Exercise
Write out every line unchanged, from the start of the records down to and including the line that contains "tap(113, 36)".

Stored data
#####

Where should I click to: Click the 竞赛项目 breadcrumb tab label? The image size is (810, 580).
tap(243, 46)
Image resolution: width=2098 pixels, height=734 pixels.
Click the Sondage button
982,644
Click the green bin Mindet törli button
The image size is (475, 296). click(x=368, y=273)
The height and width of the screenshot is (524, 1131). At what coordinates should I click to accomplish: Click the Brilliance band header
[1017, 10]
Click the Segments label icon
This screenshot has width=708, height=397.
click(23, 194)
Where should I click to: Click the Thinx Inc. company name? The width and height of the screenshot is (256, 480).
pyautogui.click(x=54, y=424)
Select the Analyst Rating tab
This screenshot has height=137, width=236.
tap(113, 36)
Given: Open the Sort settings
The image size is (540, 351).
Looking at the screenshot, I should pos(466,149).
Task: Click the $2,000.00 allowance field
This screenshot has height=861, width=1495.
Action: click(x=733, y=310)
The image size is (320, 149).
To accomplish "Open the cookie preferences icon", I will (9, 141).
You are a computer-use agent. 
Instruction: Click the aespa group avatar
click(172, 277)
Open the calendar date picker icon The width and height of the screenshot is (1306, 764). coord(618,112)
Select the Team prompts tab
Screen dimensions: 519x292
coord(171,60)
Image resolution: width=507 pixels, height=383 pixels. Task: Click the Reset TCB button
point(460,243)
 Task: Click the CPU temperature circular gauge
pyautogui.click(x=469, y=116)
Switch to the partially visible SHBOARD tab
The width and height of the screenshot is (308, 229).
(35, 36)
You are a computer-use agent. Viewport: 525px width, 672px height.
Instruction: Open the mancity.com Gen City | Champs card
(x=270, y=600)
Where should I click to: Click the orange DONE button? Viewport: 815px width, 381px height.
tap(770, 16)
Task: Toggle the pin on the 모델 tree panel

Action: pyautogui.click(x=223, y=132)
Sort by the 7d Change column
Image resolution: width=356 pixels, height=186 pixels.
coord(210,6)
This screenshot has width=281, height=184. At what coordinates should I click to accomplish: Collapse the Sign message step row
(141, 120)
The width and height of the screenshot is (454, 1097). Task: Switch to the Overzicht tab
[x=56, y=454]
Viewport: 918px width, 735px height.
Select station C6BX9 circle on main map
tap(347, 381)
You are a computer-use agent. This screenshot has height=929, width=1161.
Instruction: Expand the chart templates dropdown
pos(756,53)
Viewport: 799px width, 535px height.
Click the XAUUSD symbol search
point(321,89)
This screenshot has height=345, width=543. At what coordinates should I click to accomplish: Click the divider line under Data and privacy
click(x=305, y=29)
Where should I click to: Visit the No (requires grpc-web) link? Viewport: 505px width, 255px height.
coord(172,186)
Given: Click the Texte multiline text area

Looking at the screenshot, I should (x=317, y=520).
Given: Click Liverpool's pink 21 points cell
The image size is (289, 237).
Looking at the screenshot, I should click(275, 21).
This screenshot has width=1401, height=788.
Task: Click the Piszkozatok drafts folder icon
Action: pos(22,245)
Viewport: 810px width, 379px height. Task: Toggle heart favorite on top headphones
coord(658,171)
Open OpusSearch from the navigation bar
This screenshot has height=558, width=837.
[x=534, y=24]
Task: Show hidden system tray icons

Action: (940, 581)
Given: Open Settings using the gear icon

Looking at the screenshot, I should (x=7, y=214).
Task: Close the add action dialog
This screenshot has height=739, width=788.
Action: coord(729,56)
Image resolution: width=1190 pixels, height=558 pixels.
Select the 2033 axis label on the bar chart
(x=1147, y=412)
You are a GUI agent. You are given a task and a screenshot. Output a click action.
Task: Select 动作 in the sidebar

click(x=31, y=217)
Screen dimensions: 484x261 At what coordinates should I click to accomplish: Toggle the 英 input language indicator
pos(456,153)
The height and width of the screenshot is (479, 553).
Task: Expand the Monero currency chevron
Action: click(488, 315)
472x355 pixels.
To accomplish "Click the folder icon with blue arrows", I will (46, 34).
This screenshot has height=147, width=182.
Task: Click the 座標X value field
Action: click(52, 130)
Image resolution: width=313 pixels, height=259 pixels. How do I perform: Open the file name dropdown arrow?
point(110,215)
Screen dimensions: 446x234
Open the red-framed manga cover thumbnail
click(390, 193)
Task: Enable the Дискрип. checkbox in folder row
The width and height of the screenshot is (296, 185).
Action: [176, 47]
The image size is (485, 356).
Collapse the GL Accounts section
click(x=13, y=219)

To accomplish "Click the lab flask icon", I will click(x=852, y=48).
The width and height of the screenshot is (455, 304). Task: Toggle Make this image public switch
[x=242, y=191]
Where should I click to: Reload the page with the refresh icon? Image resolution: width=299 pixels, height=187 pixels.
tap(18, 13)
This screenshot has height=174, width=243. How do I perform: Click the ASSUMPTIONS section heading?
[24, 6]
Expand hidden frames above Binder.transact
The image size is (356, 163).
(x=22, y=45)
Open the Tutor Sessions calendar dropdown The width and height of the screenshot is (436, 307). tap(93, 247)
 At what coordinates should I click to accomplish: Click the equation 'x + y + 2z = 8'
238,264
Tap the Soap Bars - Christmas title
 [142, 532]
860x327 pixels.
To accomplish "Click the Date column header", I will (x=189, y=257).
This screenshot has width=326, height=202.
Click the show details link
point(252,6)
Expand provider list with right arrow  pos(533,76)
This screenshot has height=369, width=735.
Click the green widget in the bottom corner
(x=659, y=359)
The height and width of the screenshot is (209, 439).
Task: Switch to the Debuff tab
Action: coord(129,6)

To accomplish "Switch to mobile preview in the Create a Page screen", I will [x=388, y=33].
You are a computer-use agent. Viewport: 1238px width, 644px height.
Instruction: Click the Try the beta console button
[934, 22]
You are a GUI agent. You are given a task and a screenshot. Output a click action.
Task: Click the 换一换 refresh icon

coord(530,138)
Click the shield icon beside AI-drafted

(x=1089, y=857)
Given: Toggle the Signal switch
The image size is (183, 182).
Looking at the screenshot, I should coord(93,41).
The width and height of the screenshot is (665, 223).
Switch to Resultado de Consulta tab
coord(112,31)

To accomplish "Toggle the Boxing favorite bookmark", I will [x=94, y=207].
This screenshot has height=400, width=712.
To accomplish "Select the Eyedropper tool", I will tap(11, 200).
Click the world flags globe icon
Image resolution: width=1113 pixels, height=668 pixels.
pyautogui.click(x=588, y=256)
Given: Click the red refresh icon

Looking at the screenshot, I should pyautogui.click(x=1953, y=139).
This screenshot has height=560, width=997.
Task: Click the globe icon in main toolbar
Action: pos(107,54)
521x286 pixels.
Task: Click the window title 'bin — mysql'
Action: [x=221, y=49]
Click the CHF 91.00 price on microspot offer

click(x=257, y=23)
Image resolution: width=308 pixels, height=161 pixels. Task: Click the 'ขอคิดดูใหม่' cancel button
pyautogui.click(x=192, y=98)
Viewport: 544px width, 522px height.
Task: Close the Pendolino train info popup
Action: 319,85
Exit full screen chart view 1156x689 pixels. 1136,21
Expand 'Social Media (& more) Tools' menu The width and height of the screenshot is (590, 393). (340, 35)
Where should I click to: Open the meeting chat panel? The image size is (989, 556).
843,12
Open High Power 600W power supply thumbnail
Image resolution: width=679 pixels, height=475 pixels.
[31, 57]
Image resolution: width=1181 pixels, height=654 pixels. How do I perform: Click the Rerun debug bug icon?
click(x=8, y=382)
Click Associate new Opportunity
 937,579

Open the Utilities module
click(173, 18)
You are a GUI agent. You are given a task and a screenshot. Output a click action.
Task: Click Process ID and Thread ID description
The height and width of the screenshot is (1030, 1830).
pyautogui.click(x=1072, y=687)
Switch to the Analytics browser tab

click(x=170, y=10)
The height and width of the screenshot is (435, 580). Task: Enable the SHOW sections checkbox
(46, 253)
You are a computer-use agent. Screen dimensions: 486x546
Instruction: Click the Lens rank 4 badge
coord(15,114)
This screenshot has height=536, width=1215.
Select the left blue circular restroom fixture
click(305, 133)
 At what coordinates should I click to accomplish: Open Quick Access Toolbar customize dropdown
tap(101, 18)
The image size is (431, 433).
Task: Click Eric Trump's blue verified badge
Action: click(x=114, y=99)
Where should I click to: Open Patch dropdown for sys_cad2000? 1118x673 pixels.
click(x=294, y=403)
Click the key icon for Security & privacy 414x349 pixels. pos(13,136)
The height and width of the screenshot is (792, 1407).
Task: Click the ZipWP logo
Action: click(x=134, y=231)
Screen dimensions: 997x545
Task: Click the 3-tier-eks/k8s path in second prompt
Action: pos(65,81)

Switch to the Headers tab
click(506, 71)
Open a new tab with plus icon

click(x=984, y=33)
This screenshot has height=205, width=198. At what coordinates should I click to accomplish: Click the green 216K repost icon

#####

Solution for this problem
Where should I click to: Click the 竞赛项目 breadcrumb tab label? The image size is (810, 580).
tap(243, 46)
Image resolution: width=2098 pixels, height=734 pixels.
Click the Sondage button
982,644
Click the green bin Mindet törli button
The image size is (475, 296). click(x=368, y=273)
The height and width of the screenshot is (524, 1131). At what coordinates should I click to accomplish: Click the Brilliance band header
[1017, 10]
Click the Segments label icon
This screenshot has width=708, height=397.
click(23, 194)
Where should I click to: Click the Thinx Inc. company name? The width and height of the screenshot is (256, 480).
pyautogui.click(x=54, y=424)
Select the Analyst Rating tab
This screenshot has height=137, width=236.
tap(113, 36)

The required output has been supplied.